“Mis ojos han visto a tu Salvador”
(Lc 2, 22-40)
Permitamos que la Palabra de Dios toque nuestra vida
¡Qué hermoso contemplar la humildad de María y de su Hijo Santísimo que se presentan al templo: “La Inmaculada para ser purificada. Y el Hijo eterno de Dios, para ser ofrecido a Dios”. María y José se presentan al rito de la purificación en obediencia a la Ley y con su actitud nos invitan a cumplir con alegría la voluntad del Señor. Cuando María y José entraron al templo, Simeón, un hombre lleno del Espíritu Santo, reconoció en este Niño al Mesías, al Redentor del mundo. Tomó en sus brazos al Niño y exclamó lleno de gozo: “Ahora, Señor, según tu promesa, puedes dejar a tu siervo irse en paz. Porque mis ojos han visto a tu Salvador”; y, bendiciendo a Dios, proclamó con energía que Jesús es la “luz del mundo”. También la profetiza Ana, iluminada por el Espíritu Santo, daba gracias a Dios y hablaba del Niño a los que aguardaban la liberación.

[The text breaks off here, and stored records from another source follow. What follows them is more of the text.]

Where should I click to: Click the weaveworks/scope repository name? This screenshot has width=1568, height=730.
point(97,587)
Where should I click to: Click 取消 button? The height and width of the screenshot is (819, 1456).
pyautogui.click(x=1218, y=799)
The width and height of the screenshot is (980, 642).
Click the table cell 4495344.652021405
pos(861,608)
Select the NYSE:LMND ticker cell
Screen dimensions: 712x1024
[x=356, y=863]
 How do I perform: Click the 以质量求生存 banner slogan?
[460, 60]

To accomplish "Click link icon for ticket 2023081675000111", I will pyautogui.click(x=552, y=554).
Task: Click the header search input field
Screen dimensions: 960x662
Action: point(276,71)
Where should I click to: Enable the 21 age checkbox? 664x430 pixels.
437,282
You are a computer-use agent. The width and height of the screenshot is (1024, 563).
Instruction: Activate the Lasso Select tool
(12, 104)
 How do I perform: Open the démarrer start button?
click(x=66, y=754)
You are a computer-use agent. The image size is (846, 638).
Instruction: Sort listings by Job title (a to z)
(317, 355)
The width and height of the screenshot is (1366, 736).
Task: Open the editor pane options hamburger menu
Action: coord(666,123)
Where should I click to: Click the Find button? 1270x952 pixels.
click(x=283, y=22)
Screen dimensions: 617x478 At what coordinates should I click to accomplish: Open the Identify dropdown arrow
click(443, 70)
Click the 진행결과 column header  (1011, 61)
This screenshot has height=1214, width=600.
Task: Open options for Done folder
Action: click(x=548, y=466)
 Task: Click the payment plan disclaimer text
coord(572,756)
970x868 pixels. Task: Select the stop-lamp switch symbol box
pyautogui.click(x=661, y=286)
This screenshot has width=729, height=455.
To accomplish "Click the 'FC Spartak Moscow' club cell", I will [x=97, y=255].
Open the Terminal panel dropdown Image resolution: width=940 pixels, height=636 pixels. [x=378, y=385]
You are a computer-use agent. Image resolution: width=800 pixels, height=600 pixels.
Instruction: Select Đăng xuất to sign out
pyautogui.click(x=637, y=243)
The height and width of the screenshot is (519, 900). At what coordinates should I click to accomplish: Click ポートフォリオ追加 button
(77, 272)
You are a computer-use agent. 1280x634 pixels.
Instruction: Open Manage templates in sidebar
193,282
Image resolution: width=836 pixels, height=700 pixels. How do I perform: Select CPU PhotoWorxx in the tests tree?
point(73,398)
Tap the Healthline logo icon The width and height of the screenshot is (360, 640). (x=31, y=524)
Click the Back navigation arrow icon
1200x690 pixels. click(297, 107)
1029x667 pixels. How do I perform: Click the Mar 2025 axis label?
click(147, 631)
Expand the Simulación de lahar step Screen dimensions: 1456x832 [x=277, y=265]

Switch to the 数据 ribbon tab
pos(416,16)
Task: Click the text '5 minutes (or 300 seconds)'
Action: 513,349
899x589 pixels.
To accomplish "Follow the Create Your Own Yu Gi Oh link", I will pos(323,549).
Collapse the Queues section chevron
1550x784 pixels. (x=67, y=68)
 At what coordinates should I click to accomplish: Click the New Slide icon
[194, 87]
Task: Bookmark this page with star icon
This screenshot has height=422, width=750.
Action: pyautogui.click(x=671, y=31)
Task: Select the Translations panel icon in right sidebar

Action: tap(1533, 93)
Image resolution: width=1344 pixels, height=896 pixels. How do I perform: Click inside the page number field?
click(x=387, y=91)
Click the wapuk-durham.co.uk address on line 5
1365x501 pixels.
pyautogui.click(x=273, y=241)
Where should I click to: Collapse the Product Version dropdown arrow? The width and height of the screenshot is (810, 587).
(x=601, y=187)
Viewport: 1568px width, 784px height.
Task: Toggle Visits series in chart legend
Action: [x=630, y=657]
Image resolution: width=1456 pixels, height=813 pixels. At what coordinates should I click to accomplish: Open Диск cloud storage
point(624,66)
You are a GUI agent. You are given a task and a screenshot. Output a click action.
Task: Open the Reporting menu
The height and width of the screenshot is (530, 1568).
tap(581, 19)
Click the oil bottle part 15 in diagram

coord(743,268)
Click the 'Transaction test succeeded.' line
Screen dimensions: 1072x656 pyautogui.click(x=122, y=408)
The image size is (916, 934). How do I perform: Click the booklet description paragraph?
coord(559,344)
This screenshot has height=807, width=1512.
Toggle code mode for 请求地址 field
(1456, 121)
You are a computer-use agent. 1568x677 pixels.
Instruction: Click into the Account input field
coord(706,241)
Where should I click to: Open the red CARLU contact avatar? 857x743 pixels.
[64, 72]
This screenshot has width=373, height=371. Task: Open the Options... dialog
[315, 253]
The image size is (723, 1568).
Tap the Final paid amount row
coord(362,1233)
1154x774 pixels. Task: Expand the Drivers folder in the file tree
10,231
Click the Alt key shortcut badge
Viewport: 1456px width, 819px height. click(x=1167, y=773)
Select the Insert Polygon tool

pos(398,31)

Hermanos, Jesús es nuestra luz y está entre nosotros para disipar toda tiniebla: con Él y en Él nuestras oscuridades, dificultades y problemas cobran un nuevo sentido, son fuente de luz y liberación.
Reflexionemos: ¿He acogido a Jesús como la luz que disipa toda tiniebla en mi corazón, en mis ambientes cotidianos, en el mundo entero? ¿Permanezco en su luz?
Oremos: Señor Jesús, Salvador nuestro, ¡tú eres nuestra Luz! Contigo caminamos seguros en la seguridad y en la paz. Danos tu Santo Espíritu para irradiar tu Luz en medio de las tinieblas del mundo. Amén.
Actuemos: Para caminar en la luz del Señor, quiero buscar día tras día lo que más le agrada a Dios.
Recordemos: “Ahora, Señor, según tu promesa, puedes dejar a tu siervo irse en paz. Porque mis ojos han visto a tu Salvador, a quien has presentado ante todos los pueblos: luz para alumbrar a las naciones y gloria de tu pueblo Israel”.
Profundicemos: “¡Oh Verbo! ¡Oh Cristo!¡Qué bello eres! ¡Qué grande eres! ¿Quién sabrá conocerte? ¿Quién podrá comprenderte? Haz, oh Cristo, que yo te conozca y te ame” (Antoine Chevrier).